• WORK INSTRUCTIONS:
Every line of the material is to be given again exactly.

GIVEN DATA section start

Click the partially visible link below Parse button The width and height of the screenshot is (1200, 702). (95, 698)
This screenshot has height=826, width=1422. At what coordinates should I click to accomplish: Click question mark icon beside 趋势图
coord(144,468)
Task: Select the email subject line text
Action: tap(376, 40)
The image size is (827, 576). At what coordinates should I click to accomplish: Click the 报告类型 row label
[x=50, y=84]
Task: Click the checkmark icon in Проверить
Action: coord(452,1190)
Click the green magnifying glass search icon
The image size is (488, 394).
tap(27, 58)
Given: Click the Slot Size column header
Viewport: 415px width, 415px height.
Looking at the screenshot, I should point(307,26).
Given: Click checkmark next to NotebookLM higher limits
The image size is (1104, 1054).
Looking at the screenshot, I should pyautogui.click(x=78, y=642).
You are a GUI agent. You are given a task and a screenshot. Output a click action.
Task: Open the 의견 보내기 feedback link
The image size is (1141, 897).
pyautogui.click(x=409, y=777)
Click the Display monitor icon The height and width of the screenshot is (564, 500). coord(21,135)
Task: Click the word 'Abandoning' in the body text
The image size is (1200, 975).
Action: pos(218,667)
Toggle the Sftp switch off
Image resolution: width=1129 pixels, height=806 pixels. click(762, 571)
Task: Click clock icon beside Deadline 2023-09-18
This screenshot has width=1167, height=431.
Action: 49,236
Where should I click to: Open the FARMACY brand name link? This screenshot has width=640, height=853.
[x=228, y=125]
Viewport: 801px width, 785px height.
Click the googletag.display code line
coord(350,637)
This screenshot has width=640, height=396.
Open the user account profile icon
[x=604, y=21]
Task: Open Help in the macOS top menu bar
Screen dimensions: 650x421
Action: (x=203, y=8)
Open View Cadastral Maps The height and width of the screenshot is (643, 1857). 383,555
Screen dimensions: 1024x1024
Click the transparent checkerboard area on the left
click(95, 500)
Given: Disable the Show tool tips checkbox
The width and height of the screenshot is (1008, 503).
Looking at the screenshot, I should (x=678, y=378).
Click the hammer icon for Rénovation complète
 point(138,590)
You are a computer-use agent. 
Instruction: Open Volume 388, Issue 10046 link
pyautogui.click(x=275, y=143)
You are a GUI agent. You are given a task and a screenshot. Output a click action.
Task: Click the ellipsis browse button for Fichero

GIVEN DATA section end

• COMPLETED EXERCISE:
Click the partially visible link below Parse button The width and height of the screenshot is (1200, 702). (95, 698)
This screenshot has height=826, width=1422. At what coordinates should I click to accomplish: Click question mark icon beside 趋势图
coord(144,468)
Task: Select the email subject line text
Action: tap(376, 40)
The image size is (827, 576). At what coordinates should I click to accomplish: Click the 报告类型 row label
[x=50, y=84]
Task: Click the checkmark icon in Проверить
Action: coord(452,1190)
Click the green magnifying glass search icon
The image size is (488, 394).
tap(27, 58)
Given: Click the Slot Size column header
Viewport: 415px width, 415px height.
Looking at the screenshot, I should point(307,26).
Given: Click checkmark next to NotebookLM higher limits
The image size is (1104, 1054).
Looking at the screenshot, I should pyautogui.click(x=78, y=642).
You are a GUI agent. You are given a task and a screenshot. Output a click action.
Task: Open the 의견 보내기 feedback link
The image size is (1141, 897).
pyautogui.click(x=409, y=777)
Click the Display monitor icon The height and width of the screenshot is (564, 500). coord(21,135)
Task: Click the word 'Abandoning' in the body text
The image size is (1200, 975).
Action: pos(218,667)
Toggle the Sftp switch off
Image resolution: width=1129 pixels, height=806 pixels. click(762, 571)
Task: Click clock icon beside Deadline 2023-09-18
This screenshot has width=1167, height=431.
Action: 49,236
Where should I click to: Open the FARMACY brand name link? This screenshot has width=640, height=853.
[x=228, y=125]
Viewport: 801px width, 785px height.
Click the googletag.display code line
coord(350,637)
This screenshot has width=640, height=396.
Open the user account profile icon
[x=604, y=21]
Task: Open Help in the macOS top menu bar
Screen dimensions: 650x421
Action: (x=203, y=8)
Open View Cadastral Maps The height and width of the screenshot is (643, 1857). 383,555
Screen dimensions: 1024x1024
Click the transparent checkerboard area on the left
click(95, 500)
Given: Disable the Show tool tips checkbox
The width and height of the screenshot is (1008, 503).
Looking at the screenshot, I should (x=678, y=378).
Click the hammer icon for Rénovation complète
 point(138,590)
You are a computer-use agent. 
Instruction: Open Volume 388, Issue 10046 link
pyautogui.click(x=275, y=143)
You are a GUI agent. You are given a task and a screenshot. Output a click action.
Task: Click the ellipsis browse button for Fichero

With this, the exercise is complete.